Problem statement:
Please repeat the records below exactly, from the first line through the line containing "This screenshot has width=622, height=429.", and nothing more.

——————————

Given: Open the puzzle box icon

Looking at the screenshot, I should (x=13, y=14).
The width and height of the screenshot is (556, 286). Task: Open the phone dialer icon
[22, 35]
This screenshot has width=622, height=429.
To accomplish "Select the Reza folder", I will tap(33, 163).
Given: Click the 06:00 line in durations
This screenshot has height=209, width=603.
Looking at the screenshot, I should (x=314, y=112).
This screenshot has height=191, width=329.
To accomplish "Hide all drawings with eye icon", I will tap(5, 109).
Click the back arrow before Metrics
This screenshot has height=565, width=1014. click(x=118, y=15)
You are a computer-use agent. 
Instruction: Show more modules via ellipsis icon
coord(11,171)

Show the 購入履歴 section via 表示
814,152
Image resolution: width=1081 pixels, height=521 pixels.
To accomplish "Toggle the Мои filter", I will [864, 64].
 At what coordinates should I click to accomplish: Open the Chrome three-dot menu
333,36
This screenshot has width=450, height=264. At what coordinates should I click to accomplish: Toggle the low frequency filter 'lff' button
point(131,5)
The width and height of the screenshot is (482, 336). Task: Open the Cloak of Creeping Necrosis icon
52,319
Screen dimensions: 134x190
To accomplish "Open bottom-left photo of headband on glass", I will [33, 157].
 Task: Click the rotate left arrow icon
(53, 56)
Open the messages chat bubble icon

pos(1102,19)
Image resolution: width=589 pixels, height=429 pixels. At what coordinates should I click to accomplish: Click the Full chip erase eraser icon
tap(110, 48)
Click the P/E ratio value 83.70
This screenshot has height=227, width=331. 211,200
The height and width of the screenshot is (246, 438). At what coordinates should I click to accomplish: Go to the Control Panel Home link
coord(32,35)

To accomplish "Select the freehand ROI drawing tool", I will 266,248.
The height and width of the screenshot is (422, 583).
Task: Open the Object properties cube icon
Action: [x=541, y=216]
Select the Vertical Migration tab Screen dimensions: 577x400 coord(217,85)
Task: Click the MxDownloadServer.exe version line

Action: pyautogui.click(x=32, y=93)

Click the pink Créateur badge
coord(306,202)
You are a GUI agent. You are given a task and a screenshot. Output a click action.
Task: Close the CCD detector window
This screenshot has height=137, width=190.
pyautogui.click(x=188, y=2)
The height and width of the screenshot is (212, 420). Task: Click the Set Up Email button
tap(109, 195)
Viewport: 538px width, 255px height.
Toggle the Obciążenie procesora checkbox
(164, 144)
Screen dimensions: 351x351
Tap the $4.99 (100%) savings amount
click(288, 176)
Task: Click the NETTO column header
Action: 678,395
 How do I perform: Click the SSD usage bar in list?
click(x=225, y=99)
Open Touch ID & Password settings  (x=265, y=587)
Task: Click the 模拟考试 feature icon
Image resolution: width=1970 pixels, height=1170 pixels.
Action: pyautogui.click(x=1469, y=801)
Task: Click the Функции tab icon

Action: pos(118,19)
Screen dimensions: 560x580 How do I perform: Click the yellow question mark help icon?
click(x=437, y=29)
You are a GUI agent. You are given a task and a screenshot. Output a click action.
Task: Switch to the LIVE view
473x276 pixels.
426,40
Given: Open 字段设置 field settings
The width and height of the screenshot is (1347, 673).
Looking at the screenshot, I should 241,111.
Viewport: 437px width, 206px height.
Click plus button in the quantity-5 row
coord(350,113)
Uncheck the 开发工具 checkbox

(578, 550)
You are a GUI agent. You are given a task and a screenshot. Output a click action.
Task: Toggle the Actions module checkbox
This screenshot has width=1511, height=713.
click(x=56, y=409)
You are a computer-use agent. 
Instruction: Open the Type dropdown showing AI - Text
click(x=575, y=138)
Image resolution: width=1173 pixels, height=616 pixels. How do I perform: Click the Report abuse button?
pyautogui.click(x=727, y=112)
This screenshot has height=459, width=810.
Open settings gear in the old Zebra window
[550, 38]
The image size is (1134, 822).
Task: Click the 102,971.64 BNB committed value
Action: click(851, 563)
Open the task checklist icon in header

——————————

Answer box:
Given: Open the puzzle box icon

Looking at the screenshot, I should (x=13, y=14).
The width and height of the screenshot is (556, 286). Task: Open the phone dialer icon
[22, 35]
This screenshot has width=622, height=429.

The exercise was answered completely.